Cerebral hydatid cysts: technique and pitfalls of surgical management
Izci, Y.; Tüzün, Y.; Seçer, H.I.; Gönül, E.
Neurosurgical Focus 24(6): E15
Hydatid cysts are rare, but most often they occur in the liver and lungs. Cerebral manifestation is very rare, and surgery is the main treatment. The goal of surgery is to remove the cysts in toto without rupture. The aim of this study was to investigate the surgical technique of removing cerebral hydatid cysts and to show the possible pitfalls of surgery. This study included 17 patients who underwent surgery for an intracranial hydatid cyst.

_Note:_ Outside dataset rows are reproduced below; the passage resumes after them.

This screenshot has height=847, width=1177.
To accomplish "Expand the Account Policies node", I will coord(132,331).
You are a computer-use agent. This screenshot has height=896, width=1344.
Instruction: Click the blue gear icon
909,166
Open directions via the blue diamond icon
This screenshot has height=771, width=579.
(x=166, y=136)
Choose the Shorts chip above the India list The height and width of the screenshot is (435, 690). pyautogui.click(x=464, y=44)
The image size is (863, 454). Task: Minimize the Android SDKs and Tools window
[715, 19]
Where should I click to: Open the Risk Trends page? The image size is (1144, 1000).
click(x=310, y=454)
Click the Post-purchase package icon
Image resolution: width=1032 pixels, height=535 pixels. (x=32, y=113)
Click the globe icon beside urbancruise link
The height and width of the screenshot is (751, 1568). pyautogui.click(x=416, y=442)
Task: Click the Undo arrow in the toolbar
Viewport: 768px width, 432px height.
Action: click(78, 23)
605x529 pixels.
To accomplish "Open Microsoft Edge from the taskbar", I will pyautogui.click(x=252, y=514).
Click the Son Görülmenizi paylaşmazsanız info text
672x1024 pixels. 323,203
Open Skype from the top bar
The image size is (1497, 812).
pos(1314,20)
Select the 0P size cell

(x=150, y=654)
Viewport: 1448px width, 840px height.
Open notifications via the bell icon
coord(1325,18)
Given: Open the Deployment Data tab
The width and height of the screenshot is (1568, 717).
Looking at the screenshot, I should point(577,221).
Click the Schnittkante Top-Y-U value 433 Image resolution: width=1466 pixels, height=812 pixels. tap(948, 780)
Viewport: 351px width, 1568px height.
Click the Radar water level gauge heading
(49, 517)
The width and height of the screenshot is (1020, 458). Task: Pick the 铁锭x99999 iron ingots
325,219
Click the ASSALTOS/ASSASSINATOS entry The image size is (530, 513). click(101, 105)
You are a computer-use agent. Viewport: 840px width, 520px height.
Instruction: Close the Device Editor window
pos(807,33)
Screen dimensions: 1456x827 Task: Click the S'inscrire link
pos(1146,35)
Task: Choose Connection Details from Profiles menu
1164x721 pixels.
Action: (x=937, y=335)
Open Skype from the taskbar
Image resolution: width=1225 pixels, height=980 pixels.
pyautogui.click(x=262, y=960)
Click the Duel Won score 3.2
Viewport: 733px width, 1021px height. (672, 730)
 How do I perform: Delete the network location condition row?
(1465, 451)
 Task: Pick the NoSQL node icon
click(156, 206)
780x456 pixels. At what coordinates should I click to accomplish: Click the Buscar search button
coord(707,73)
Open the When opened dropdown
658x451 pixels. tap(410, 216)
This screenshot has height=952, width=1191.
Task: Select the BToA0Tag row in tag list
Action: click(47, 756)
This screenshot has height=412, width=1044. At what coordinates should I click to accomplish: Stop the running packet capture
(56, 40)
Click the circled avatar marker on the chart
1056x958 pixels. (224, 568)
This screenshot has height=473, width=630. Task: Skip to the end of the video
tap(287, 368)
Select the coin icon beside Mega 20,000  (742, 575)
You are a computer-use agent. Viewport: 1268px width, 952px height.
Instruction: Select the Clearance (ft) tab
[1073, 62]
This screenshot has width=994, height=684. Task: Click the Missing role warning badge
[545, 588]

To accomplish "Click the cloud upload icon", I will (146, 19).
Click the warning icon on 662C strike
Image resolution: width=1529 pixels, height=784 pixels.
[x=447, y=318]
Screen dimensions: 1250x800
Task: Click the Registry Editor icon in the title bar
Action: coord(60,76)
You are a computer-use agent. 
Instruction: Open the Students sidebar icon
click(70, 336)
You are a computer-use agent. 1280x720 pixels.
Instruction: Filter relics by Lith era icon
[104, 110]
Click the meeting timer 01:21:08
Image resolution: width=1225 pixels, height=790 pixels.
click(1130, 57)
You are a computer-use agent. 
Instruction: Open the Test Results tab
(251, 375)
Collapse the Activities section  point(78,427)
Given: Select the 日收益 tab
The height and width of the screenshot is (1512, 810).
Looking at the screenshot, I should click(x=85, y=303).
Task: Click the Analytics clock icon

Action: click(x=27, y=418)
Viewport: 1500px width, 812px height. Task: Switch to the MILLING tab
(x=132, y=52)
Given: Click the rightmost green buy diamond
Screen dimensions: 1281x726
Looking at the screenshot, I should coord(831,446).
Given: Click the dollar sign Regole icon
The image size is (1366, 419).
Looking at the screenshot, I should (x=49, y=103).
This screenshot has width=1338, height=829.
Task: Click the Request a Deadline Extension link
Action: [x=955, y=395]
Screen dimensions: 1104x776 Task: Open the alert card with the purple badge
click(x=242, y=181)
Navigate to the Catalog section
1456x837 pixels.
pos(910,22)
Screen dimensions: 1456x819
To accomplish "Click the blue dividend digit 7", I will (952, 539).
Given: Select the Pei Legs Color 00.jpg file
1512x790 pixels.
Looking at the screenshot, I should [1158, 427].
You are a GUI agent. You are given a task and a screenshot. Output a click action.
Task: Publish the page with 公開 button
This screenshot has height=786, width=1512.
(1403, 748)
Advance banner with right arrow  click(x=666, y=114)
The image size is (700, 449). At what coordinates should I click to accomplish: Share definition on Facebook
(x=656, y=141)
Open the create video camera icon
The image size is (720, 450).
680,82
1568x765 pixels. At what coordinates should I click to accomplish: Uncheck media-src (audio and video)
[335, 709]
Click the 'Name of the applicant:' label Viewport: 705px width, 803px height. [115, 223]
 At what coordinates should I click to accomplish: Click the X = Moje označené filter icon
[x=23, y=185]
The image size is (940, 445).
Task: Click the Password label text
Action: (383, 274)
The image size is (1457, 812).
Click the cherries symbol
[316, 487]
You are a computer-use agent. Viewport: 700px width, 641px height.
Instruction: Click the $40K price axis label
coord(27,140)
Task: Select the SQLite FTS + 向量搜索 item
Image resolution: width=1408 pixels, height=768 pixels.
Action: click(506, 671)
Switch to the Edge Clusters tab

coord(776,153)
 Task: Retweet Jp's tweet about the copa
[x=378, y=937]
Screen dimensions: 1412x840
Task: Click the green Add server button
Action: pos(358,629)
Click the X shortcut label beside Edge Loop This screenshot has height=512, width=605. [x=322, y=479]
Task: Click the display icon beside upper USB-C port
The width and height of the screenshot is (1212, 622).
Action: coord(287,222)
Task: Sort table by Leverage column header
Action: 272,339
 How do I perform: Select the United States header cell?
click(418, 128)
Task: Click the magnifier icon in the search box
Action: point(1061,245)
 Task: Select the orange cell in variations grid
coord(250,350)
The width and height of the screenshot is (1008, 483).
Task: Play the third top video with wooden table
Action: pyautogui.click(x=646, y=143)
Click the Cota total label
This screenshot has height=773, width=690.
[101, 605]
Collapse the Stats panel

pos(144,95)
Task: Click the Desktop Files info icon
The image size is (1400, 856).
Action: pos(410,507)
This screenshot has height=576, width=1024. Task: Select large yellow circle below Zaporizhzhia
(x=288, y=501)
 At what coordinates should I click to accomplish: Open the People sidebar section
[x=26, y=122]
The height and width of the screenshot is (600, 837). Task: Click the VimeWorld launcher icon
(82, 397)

The Dowling technique was used in all patients. This technique is based on the large cranial opening, careful handling, meticulous cortical dissection, and removal of the cyst by hydrostatic assistance. The hydatid cysts were removed unruptured in 88% of the cases. The cysts ruptured intraoperatively in 2 patients, and the ventricular system was opened in 1 of them. Anaphylactic reaction or chemical meningitis did not occur, but recurrence and spinal seeding were observed in the follow-up of these patients. The thin cyst wall, periventricular locations, and microadhesions to the surrounding brain tissue were the main surgical problems. None of the patients died after the surgery. Although this technique seems safe and easy, there are some pitfalls concerning the cyst location and surgical approach. Successful management requires a flexible therapeutic strategy and meticulous dissection by an experienced surgeon.